- Task to complete -
Using the records below, quote only the span that opens with the line containing "The width and height of the screenshot is (1200, 848)." and closes with the line containing "The height and width of the screenshot is (475, 800).", exactly and inclusively.

- Records supplied -
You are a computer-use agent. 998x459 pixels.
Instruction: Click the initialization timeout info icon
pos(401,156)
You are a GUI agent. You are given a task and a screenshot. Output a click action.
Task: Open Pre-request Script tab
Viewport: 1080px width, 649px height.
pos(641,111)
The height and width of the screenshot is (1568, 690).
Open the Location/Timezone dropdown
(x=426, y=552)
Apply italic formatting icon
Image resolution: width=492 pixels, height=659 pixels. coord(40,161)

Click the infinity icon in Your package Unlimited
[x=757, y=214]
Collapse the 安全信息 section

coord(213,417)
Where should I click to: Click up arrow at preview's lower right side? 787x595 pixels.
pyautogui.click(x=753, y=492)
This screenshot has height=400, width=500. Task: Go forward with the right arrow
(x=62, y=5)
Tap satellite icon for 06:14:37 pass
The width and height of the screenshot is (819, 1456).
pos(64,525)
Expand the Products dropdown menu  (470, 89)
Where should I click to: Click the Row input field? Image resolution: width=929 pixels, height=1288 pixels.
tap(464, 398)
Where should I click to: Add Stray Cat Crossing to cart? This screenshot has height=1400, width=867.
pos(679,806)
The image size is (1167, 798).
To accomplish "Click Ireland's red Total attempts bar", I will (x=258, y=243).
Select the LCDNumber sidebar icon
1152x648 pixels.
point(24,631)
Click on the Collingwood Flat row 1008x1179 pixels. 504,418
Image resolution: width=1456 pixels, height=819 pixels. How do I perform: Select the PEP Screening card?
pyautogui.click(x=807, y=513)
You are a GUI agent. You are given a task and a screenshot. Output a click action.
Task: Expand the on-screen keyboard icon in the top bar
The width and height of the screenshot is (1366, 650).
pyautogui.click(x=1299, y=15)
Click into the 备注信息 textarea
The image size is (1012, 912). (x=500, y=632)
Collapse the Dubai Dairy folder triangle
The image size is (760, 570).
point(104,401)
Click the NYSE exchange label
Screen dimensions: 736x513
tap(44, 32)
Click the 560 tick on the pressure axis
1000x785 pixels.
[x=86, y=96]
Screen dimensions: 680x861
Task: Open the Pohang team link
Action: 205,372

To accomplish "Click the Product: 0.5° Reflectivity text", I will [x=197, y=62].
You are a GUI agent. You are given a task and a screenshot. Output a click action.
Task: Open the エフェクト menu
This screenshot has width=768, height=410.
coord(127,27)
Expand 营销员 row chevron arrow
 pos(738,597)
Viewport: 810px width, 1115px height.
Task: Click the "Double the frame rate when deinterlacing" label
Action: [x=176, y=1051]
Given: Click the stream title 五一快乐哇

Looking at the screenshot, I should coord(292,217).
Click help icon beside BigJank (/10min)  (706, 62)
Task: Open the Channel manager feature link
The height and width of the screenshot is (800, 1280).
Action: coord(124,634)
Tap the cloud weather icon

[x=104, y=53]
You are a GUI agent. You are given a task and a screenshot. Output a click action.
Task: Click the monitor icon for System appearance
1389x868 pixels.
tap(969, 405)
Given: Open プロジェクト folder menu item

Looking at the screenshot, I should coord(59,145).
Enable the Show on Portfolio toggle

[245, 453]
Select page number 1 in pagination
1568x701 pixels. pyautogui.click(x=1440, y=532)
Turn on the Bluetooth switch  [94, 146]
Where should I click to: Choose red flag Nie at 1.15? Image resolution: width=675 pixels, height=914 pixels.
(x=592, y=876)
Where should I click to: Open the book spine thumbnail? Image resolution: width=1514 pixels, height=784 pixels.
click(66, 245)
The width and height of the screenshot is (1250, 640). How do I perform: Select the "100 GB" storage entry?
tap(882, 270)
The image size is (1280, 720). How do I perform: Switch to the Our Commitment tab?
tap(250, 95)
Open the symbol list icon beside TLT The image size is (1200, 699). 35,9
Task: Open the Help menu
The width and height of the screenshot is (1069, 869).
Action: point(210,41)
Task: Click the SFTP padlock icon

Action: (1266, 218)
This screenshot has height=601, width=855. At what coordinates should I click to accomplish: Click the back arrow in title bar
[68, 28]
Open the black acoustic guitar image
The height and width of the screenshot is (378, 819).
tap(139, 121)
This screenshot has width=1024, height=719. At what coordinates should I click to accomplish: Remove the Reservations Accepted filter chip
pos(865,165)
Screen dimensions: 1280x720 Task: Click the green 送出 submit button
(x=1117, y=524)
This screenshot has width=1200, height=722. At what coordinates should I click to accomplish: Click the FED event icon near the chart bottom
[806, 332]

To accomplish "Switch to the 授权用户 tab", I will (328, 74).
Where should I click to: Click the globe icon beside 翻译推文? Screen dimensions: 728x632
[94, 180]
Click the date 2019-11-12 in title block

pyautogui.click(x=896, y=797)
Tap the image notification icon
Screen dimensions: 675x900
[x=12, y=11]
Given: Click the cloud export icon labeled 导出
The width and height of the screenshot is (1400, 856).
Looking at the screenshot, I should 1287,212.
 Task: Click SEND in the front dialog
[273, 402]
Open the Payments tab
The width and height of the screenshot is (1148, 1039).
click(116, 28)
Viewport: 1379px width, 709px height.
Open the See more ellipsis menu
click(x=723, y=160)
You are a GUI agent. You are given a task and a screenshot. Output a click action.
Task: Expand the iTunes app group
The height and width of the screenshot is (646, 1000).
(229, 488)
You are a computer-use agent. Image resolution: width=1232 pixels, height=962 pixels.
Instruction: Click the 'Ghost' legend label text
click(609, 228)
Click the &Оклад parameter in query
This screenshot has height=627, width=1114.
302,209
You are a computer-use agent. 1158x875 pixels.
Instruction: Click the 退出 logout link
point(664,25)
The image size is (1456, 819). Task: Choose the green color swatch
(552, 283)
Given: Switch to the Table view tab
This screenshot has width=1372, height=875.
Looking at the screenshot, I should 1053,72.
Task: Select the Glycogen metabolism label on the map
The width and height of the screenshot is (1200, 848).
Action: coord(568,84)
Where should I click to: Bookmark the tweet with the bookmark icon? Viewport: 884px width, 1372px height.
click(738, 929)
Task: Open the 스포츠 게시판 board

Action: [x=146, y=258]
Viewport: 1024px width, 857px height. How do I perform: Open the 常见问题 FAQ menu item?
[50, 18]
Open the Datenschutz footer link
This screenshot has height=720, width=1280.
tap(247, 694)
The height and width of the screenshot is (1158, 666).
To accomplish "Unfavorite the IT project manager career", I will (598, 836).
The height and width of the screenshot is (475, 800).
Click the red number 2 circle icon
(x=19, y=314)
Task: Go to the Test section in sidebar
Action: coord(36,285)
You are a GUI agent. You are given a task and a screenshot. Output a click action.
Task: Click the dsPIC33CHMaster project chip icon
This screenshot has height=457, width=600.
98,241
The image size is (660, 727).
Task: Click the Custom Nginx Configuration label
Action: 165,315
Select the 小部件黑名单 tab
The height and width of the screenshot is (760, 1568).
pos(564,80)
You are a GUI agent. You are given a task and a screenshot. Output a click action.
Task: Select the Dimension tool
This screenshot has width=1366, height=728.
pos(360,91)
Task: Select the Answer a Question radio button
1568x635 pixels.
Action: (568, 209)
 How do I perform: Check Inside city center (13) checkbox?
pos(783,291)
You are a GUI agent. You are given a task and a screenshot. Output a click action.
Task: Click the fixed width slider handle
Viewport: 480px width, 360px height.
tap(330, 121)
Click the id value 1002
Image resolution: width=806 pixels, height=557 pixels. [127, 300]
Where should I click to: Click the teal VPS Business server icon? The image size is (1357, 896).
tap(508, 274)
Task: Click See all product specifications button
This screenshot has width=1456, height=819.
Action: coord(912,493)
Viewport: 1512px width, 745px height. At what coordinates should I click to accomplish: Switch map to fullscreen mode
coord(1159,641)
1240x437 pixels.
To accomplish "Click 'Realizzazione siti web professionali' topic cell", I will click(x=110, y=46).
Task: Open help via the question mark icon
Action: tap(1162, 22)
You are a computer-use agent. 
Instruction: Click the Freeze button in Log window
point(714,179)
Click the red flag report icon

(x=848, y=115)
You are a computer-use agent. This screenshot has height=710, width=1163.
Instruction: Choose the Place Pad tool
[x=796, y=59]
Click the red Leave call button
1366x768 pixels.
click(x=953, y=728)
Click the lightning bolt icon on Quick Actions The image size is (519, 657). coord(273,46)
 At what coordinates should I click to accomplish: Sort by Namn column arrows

- Solution to this task -
The width and height of the screenshot is (1200, 848).
Action: coord(568,84)
Where should I click to: Bookmark the tweet with the bookmark icon? Viewport: 884px width, 1372px height.
click(738, 929)
Task: Open the 스포츠 게시판 board

Action: [x=146, y=258]
Viewport: 1024px width, 857px height. How do I perform: Open the 常见问题 FAQ menu item?
[50, 18]
Open the Datenschutz footer link
This screenshot has height=720, width=1280.
tap(247, 694)
The height and width of the screenshot is (1158, 666).
To accomplish "Unfavorite the IT project manager career", I will (598, 836).
The height and width of the screenshot is (475, 800).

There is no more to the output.